▸ **Tarefa proposta A**:
Copie o texto sobre a cerveja Kveik & Brett na íntegra, sem qualquer alteração.

▸ **Texto extraído**:
++++++++
Kveik & Brett Stout Americana Tropical com Trigo Sarraceno Aveia e Café

Digam lá o nome desta cerveja 5 vezes seguidas e rapidamente. Difícil, não é? Esta cerveja marca a estreia do hotel nas cervejas fermentadas com Kveik. Marca também os primeiros hóspedes, amigos da casa, que se juntaram para o serão. Como quem diz, vieram limpar o cesto do malte.

O mundo da cerveja mudou muito nos últimos, vimos as mais variadas tendências a aparecer, desaparecer, a surpreender, a aborrecer. De tudo um pouco. Vinham IPAs o mais amargo possível, depois foram as IPAs escuras ou castanhas. Ainda chegou a febre dos “pacotes de água” lupulada em forma de Session IPAs.
Cervejas envelhecidas em barrica, ácidas ou não. De cervejas de todo o mundo passámos para o hiper-local, hiper-fresco, tornando algumas cervejas quase impossíveis de comprar.
Tudo isto se resume a uma constante luta pela próxima moda.
++++++++
▸ **Material fornecido**:
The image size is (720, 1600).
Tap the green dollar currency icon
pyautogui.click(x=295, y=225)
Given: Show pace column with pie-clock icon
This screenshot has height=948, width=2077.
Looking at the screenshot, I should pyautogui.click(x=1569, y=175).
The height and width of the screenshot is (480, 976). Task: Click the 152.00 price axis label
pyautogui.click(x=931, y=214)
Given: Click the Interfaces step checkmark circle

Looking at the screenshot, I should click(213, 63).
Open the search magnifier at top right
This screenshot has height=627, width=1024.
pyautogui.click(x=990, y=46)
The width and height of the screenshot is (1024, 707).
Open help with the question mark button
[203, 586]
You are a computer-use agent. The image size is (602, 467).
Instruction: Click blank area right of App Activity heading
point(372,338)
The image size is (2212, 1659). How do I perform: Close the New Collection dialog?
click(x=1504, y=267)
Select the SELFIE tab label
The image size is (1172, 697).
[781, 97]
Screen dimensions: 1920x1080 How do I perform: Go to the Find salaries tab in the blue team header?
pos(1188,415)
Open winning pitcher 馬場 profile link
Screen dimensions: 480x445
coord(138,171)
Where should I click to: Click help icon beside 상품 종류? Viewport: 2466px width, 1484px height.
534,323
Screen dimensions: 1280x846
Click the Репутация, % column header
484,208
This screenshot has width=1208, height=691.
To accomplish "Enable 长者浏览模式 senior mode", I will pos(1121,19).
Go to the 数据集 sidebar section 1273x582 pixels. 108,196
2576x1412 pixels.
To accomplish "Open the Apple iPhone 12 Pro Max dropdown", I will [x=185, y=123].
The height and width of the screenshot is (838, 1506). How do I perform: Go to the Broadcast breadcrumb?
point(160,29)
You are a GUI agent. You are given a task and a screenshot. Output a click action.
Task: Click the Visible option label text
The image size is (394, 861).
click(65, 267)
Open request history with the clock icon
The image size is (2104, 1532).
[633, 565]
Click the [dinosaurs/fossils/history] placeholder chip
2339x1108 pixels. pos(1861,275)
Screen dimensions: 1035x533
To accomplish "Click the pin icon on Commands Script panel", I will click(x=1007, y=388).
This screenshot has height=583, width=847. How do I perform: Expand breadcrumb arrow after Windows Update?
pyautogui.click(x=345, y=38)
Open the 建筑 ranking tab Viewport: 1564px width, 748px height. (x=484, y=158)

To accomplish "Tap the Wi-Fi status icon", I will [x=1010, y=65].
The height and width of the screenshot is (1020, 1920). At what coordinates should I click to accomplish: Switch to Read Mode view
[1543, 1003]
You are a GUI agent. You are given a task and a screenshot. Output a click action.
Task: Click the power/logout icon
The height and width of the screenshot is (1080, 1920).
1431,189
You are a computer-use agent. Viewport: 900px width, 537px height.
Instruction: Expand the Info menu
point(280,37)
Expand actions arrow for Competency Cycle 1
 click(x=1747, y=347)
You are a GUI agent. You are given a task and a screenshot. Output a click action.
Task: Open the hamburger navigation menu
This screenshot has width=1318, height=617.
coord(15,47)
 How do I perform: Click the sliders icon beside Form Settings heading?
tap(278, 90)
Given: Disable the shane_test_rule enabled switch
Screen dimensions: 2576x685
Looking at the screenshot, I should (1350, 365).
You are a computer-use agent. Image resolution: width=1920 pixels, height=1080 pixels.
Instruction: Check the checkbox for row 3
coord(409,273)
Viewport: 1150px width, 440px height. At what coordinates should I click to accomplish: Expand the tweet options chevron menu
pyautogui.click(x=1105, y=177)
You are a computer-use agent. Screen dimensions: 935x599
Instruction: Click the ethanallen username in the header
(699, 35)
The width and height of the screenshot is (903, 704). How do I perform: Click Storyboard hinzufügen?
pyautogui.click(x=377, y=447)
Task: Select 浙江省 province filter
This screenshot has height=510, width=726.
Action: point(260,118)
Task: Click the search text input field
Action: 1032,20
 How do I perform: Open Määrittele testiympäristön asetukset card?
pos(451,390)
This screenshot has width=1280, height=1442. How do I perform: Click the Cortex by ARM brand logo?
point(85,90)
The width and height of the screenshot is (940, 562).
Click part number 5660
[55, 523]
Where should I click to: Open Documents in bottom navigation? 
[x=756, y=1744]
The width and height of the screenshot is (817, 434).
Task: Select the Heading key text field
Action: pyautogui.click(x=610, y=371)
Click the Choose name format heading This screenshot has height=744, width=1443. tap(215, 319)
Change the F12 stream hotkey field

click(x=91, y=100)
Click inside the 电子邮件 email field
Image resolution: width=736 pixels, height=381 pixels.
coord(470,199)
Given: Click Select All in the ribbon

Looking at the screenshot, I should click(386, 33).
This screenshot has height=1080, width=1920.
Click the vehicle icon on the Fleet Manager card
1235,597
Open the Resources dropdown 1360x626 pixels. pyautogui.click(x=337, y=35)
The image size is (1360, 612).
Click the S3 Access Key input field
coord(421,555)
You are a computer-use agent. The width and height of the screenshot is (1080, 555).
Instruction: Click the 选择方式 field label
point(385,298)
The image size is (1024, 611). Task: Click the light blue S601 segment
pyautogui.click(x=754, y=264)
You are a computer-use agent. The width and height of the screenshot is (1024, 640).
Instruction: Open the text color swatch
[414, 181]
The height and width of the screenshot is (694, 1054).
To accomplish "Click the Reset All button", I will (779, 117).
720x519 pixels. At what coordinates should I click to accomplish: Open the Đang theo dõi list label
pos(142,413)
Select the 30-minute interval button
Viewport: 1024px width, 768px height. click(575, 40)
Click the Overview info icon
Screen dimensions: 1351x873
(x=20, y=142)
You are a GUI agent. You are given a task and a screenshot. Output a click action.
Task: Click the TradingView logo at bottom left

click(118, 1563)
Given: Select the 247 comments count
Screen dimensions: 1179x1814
++++++++
▸ **Tarefa proposta B**:
Transcreva sem alterações as linhas das entradas, desde o início das entradas até à linha que contém "pyautogui.click(x=931, y=214)", ambas incluídas.

▸ **Resposta completa A**:
Kveik & Brett Stout Americana Tropical com Trigo Sarraceno Aveia e Café

Digam lá o nome desta cerveja 5 vezes seguidas e rapidamente. Difícil, não é? Esta cerveja marca a estreia do hotel nas cervejas fermentadas com Kveik. Marca também os primeiros hóspedes, amigos da casa, que se juntaram para o serão. Como quem diz, vieram limpar o cesto do malte.

O mundo da cerveja mudou muito nos últimos, vimos as mais variadas tendências a aparecer, desaparecer, a surpreender, a aborrecer. De tudo um pouco. Vinham IPAs o mais amargo possível, depois foram as IPAs escuras ou castanhas. Ainda chegou a febre dos “pacotes de água” lupulada em forma de Session IPAs.
Cervejas envelhecidas em barrica, ácidas ou não. De cervejas de todo o mundo passámos para o hiper-local, hiper-fresco, tornando algumas cervejas quase impossíveis de comprar.
Tudo isto se resume a uma constante luta pela próxima moda.

▸ **Resposta completa B**:
The image size is (720, 1600).
Tap the green dollar currency icon
pyautogui.click(x=295, y=225)
Given: Show pace column with pie-clock icon
This screenshot has height=948, width=2077.
Looking at the screenshot, I should pyautogui.click(x=1569, y=175).
The height and width of the screenshot is (480, 976). Task: Click the 152.00 price axis label
pyautogui.click(x=931, y=214)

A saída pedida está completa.